* WHAT THE TASK REQUIRES: Comb through the entries for "arrow" and pull out each line that holds it.

* LISTED RECORDS:
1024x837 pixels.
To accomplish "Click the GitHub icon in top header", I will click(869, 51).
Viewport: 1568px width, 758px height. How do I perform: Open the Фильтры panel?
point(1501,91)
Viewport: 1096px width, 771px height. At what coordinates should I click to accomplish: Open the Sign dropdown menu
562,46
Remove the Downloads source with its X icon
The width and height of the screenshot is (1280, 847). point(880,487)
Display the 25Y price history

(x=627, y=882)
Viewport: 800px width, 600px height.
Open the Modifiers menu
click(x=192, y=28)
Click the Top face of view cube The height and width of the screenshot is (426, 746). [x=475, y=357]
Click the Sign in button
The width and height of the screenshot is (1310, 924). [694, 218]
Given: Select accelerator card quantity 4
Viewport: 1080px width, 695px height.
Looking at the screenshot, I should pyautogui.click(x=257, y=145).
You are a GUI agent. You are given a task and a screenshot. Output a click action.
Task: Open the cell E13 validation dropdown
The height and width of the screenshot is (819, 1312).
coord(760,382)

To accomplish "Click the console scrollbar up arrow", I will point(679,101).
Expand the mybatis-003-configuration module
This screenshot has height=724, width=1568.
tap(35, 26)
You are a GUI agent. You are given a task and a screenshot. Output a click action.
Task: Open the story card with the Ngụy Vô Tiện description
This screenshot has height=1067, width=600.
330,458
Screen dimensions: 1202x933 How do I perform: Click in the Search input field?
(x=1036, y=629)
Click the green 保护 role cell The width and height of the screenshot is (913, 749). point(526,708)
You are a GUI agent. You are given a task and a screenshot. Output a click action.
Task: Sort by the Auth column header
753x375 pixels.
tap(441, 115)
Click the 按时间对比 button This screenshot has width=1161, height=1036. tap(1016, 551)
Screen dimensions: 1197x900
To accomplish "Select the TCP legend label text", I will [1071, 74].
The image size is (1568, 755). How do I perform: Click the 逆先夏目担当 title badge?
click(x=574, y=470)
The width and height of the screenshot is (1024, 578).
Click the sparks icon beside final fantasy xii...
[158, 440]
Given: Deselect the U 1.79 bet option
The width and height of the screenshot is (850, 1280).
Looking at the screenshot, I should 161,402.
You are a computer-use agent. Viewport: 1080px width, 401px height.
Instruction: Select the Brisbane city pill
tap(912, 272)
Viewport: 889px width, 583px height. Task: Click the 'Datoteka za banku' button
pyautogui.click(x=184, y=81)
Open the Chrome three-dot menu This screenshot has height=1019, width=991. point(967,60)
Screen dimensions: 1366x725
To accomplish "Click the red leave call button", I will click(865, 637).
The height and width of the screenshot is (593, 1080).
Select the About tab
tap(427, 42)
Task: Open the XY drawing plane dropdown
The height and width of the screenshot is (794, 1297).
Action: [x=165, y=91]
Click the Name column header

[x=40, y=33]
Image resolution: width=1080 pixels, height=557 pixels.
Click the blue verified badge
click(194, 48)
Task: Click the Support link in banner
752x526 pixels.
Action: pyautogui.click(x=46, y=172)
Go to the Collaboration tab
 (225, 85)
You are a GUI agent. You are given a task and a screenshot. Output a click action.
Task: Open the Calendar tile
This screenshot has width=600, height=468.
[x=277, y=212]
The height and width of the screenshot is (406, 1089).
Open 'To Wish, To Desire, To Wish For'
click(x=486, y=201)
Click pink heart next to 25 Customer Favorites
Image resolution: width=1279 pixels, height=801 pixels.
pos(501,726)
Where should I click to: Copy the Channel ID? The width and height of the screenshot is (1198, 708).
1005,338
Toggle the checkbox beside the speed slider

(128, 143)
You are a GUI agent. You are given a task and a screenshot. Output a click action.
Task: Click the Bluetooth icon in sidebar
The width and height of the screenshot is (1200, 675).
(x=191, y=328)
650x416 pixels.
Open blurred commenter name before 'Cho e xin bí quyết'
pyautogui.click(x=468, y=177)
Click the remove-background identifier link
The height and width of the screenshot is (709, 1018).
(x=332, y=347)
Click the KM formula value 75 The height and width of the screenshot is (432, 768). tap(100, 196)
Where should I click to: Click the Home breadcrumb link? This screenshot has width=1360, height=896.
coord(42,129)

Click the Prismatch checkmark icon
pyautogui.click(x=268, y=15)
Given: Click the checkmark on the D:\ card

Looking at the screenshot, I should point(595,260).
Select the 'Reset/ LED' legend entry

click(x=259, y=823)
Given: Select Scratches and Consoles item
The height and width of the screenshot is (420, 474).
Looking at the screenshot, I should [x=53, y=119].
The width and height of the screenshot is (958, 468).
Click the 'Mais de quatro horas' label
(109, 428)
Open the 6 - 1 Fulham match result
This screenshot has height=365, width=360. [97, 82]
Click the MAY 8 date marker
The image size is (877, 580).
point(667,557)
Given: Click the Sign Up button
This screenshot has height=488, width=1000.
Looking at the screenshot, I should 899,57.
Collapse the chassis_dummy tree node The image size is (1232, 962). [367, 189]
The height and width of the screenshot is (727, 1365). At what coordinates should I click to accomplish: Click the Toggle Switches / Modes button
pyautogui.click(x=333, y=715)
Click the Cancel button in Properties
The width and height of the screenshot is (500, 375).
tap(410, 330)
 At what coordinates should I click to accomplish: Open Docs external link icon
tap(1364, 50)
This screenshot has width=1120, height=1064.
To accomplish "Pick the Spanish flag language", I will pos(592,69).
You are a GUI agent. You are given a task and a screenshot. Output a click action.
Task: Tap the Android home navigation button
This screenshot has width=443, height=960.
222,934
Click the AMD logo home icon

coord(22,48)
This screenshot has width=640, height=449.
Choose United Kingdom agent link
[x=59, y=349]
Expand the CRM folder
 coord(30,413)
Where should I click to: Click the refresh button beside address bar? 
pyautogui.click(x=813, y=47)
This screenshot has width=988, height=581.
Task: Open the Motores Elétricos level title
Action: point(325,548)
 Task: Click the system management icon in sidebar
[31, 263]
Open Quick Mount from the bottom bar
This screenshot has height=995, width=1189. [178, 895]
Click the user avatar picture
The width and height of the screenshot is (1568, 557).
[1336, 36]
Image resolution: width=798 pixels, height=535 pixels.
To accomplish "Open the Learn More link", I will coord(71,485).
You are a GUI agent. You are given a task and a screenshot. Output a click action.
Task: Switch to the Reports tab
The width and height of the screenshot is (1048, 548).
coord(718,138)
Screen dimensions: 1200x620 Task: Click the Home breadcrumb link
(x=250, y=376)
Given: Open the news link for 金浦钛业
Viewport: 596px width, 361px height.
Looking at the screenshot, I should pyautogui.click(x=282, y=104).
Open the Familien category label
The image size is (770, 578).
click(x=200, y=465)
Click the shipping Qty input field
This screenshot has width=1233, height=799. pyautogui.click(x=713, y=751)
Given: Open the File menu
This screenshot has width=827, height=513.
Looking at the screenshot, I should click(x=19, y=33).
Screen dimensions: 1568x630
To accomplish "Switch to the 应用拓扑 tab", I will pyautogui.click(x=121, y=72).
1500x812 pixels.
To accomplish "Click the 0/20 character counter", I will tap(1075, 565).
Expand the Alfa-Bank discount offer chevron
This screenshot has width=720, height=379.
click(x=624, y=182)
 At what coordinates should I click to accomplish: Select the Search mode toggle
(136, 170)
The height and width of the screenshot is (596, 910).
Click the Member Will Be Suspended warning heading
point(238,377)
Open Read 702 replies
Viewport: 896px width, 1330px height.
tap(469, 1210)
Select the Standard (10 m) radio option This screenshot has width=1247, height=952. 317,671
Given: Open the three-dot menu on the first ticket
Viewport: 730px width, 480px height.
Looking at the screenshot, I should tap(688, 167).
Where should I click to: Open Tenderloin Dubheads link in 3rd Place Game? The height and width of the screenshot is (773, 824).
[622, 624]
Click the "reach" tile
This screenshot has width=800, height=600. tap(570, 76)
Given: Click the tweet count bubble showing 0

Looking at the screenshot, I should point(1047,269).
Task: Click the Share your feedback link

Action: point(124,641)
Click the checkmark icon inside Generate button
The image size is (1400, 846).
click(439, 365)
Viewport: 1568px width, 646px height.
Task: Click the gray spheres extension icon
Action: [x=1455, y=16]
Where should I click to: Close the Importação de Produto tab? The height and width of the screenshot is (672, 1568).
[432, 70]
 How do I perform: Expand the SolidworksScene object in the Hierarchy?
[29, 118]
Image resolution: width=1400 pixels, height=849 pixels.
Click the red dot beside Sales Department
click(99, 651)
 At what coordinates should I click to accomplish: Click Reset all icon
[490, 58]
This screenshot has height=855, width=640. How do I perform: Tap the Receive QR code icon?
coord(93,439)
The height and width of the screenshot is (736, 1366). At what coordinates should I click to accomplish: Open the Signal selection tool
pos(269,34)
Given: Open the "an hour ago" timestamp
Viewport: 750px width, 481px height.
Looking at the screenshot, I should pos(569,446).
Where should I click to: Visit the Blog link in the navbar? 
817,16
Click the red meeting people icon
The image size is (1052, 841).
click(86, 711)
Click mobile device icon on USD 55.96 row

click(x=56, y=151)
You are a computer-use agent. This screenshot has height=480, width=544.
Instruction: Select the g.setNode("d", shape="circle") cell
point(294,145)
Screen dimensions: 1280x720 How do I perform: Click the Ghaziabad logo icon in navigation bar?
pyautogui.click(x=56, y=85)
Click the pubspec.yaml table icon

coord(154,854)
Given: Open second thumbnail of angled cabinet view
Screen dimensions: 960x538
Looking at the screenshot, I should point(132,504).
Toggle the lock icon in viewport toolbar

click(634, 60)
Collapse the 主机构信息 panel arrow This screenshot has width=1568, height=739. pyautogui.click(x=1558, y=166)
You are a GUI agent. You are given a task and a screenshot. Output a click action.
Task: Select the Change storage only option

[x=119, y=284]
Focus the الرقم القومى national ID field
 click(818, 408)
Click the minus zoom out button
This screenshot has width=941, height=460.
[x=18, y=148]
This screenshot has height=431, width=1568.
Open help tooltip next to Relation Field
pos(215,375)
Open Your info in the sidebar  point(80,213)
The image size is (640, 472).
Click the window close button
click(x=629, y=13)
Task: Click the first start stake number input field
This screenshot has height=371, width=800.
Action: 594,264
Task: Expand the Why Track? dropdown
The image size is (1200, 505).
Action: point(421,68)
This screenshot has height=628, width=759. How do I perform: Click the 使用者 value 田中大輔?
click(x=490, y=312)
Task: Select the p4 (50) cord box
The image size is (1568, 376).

* SOLUTION:
To accomplish "Click the console scrollbar up arrow", I will point(679,101).
Collapse the 主机构信息 panel arrow This screenshot has width=1568, height=739. pyautogui.click(x=1558, y=166)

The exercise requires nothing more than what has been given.